Copy every line of the listing below word for word.
-- Start --
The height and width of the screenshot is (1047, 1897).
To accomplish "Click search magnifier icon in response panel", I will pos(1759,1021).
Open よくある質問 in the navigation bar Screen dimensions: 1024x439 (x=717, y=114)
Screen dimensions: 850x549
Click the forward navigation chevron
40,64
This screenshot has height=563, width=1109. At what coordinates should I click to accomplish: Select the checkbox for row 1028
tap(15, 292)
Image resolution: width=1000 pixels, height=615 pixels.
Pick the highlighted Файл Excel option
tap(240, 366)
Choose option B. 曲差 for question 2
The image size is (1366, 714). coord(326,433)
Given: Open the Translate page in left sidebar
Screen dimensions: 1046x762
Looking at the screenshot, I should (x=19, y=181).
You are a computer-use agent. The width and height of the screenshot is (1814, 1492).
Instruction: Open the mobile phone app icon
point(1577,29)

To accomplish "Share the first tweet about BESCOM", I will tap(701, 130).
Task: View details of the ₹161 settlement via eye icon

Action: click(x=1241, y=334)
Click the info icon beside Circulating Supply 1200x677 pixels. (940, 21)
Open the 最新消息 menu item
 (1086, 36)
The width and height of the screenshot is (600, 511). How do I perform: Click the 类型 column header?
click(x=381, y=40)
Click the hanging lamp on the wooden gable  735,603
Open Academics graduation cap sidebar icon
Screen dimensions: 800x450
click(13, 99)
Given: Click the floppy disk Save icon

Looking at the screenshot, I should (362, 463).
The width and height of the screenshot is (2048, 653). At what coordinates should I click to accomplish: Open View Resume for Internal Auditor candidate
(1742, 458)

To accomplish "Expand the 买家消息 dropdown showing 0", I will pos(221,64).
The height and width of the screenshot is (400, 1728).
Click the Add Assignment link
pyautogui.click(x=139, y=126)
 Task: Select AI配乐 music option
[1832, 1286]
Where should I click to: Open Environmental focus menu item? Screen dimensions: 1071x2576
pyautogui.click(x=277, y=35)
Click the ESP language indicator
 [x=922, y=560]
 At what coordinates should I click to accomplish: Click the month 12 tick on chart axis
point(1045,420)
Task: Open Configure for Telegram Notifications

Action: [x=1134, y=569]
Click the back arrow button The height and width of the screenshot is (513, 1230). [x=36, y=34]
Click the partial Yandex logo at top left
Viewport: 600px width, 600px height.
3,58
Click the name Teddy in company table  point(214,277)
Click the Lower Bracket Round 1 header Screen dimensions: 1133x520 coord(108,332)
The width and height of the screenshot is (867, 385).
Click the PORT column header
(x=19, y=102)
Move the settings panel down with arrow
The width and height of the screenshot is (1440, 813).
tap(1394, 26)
-- End --
Exercise result:
The height and width of the screenshot is (1047, 1897).
To accomplish "Click search magnifier icon in response panel", I will pos(1759,1021).
Open よくある質問 in the navigation bar Screen dimensions: 1024x439 (x=717, y=114)
Screen dimensions: 850x549
Click the forward navigation chevron
40,64
This screenshot has height=563, width=1109. At what coordinates should I click to accomplish: Select the checkbox for row 1028
tap(15, 292)
Image resolution: width=1000 pixels, height=615 pixels.
Pick the highlighted Файл Excel option
tap(240, 366)
Choose option B. 曲差 for question 2
The image size is (1366, 714). coord(326,433)
Given: Open the Translate page in left sidebar
Screen dimensions: 1046x762
Looking at the screenshot, I should (x=19, y=181).
You are a computer-use agent. The width and height of the screenshot is (1814, 1492).
Instruction: Open the mobile phone app icon
point(1577,29)

To accomplish "Share the first tweet about BESCOM", I will tap(701, 130).
Task: View details of the ₹161 settlement via eye icon

Action: click(x=1241, y=334)
Click the info icon beside Circulating Supply 1200x677 pixels. (940, 21)
Open the 最新消息 menu item
 (1086, 36)
The width and height of the screenshot is (600, 511). How do I perform: Click the 类型 column header?
click(x=381, y=40)
Click the hanging lamp on the wooden gable  735,603
Open Academics graduation cap sidebar icon
Screen dimensions: 800x450
click(13, 99)
Given: Click the floppy disk Save icon

Looking at the screenshot, I should (362, 463).
The width and height of the screenshot is (2048, 653). At what coordinates should I click to accomplish: Open View Resume for Internal Auditor candidate
(1742, 458)

To accomplish "Expand the 买家消息 dropdown showing 0", I will pos(221,64).
The height and width of the screenshot is (400, 1728).
Click the Add Assignment link
pyautogui.click(x=139, y=126)
 Task: Select AI配乐 music option
[1832, 1286]
Where should I click to: Open Environmental focus menu item? Screen dimensions: 1071x2576
pyautogui.click(x=277, y=35)
Click the ESP language indicator
 [x=922, y=560]
 At what coordinates should I click to accomplish: Click the month 12 tick on chart axis
point(1045,420)
Task: Open Configure for Telegram Notifications

Action: [x=1134, y=569]
Click the back arrow button The height and width of the screenshot is (513, 1230). [x=36, y=34]
Click the partial Yandex logo at top left
Viewport: 600px width, 600px height.
3,58
Click the name Teddy in company table  point(214,277)
Click the Lower Bracket Round 1 header Screen dimensions: 1133x520 coord(108,332)
The width and height of the screenshot is (867, 385).
Click the PORT column header
(x=19, y=102)
Move the settings panel down with arrow
The width and height of the screenshot is (1440, 813).
tap(1394, 26)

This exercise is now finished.